** Begin **

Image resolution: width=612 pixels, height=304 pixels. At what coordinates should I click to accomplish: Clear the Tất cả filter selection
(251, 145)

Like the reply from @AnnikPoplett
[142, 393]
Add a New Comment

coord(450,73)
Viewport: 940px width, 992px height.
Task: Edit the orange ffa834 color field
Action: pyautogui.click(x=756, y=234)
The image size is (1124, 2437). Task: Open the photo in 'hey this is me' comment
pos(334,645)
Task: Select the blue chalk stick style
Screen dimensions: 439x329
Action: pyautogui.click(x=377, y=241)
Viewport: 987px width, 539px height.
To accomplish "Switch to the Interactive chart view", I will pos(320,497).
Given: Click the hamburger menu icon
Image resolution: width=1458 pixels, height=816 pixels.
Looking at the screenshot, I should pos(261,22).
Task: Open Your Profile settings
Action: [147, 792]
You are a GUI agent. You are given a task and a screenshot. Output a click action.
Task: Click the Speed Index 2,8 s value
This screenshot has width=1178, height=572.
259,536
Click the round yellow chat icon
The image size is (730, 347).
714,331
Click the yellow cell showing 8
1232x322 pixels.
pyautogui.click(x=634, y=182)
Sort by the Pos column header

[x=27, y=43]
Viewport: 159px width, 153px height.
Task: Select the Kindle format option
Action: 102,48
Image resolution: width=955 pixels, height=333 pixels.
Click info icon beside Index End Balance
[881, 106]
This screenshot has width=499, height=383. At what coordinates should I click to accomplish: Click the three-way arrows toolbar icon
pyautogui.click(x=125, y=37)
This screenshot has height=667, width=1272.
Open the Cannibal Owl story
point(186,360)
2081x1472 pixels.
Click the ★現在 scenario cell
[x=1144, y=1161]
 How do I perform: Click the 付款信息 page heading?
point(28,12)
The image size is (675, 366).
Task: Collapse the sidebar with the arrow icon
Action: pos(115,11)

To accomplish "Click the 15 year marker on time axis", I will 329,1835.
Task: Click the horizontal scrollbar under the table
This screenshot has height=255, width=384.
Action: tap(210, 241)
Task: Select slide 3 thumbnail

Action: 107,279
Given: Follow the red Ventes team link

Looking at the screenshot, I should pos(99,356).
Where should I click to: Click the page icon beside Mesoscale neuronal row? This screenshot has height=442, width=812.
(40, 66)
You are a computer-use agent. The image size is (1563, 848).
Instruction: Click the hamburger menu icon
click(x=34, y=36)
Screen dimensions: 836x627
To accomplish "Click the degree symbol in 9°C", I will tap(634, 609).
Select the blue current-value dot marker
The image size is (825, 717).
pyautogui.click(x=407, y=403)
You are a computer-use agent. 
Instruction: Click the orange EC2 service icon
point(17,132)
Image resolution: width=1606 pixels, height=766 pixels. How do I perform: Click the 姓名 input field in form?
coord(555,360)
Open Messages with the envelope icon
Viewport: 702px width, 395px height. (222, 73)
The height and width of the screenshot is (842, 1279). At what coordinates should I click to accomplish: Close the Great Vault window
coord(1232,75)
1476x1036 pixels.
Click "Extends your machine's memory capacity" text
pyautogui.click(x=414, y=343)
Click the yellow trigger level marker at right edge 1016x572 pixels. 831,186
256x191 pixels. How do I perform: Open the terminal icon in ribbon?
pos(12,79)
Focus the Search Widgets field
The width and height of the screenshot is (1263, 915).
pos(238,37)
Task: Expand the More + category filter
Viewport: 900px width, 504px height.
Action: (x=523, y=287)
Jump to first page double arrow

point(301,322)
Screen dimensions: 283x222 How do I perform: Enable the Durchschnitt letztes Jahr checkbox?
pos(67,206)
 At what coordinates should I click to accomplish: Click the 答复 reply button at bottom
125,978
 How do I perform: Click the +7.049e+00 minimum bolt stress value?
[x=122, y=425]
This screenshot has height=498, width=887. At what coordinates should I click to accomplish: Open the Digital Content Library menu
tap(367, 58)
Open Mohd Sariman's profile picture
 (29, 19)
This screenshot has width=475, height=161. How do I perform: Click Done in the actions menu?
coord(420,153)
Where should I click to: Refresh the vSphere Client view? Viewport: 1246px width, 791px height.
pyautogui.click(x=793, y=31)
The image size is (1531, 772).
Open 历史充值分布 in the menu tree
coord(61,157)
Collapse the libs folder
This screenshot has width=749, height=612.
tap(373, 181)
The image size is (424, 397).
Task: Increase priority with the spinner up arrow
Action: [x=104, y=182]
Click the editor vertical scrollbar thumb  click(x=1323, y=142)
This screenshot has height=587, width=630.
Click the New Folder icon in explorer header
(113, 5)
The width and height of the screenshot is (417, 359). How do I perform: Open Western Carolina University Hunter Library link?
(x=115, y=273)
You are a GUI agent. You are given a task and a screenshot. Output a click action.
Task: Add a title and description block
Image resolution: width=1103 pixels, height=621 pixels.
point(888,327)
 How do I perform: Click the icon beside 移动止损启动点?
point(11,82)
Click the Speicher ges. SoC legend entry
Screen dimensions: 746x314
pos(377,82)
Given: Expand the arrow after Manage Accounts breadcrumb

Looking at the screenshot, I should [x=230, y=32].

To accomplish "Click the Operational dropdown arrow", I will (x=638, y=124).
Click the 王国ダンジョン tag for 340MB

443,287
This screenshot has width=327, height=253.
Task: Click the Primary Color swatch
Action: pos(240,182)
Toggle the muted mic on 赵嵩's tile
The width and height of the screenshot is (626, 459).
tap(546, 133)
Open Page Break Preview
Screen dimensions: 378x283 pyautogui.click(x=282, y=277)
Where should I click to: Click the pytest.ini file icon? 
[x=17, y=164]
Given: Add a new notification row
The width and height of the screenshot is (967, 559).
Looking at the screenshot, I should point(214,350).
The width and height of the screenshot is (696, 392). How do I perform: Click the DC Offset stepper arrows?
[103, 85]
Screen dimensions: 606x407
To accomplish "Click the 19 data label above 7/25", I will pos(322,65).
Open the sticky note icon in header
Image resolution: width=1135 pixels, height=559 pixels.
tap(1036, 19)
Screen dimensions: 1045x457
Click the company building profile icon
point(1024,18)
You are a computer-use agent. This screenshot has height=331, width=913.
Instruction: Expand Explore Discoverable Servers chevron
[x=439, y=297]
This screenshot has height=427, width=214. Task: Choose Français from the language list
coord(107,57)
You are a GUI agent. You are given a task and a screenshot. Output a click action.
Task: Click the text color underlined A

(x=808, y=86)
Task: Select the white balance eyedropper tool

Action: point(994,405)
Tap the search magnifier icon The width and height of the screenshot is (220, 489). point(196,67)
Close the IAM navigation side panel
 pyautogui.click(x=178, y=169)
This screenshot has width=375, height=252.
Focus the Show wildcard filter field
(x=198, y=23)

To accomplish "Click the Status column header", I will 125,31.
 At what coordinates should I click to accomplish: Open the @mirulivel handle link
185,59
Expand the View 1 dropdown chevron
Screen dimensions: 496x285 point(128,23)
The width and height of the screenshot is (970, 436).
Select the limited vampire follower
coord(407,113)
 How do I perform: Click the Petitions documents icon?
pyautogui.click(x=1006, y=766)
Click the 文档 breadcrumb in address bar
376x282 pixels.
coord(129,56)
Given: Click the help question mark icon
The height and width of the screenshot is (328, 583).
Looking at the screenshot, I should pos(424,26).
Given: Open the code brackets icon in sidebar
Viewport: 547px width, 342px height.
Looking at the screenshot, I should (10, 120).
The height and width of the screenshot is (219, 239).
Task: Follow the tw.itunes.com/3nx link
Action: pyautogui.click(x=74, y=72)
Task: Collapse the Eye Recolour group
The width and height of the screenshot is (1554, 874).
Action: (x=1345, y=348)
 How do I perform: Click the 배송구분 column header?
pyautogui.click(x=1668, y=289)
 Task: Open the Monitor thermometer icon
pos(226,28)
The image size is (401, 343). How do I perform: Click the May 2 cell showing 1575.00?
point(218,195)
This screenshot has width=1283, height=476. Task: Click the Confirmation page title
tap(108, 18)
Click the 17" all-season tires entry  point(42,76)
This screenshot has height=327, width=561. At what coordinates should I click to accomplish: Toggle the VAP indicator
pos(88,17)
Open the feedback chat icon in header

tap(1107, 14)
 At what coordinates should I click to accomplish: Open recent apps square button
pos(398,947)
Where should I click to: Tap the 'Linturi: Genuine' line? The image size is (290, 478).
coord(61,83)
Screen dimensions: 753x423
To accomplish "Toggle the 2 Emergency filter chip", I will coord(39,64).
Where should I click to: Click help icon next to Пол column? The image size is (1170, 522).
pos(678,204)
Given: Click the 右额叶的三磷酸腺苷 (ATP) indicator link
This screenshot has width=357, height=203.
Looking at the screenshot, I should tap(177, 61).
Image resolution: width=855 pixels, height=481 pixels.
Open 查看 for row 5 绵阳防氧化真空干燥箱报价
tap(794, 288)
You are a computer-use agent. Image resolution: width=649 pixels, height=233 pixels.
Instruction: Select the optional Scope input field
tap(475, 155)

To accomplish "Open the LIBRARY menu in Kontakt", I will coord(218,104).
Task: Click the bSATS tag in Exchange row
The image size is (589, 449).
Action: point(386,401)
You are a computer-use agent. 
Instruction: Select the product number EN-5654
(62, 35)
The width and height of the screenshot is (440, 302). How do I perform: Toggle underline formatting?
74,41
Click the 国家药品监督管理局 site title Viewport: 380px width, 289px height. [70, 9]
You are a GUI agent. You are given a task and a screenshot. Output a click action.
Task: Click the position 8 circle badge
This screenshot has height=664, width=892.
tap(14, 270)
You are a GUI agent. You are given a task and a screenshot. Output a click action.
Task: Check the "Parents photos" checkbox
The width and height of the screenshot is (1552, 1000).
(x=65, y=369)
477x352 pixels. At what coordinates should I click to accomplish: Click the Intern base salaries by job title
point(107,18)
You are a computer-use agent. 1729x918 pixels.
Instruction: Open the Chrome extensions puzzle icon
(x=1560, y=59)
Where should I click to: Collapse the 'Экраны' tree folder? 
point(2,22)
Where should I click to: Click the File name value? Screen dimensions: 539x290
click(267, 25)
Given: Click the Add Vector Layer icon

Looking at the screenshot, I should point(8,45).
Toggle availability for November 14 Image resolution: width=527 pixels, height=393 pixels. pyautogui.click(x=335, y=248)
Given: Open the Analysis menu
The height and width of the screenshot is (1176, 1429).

** End **

EXERCISE TASK
Please repeat the records verbatim, starting with the line containing "Where should I click to: Click the pytest.ini" and going on through the line containing "[x=439, y=297]".

THE COMPLETED TASK
Where should I click to: Click the pytest.ini file icon? 
[x=17, y=164]
Given: Add a new notification row
The width and height of the screenshot is (967, 559).
Looking at the screenshot, I should point(214,350).
The width and height of the screenshot is (696, 392). How do I perform: Click the DC Offset stepper arrows?
[103, 85]
Screen dimensions: 606x407
To accomplish "Click the 19 data label above 7/25", I will pos(322,65).
Open the sticky note icon in header
Image resolution: width=1135 pixels, height=559 pixels.
tap(1036, 19)
Screen dimensions: 1045x457
Click the company building profile icon
point(1024,18)
You are a computer-use agent. This screenshot has height=331, width=913.
Instruction: Expand Explore Discoverable Servers chevron
[x=439, y=297]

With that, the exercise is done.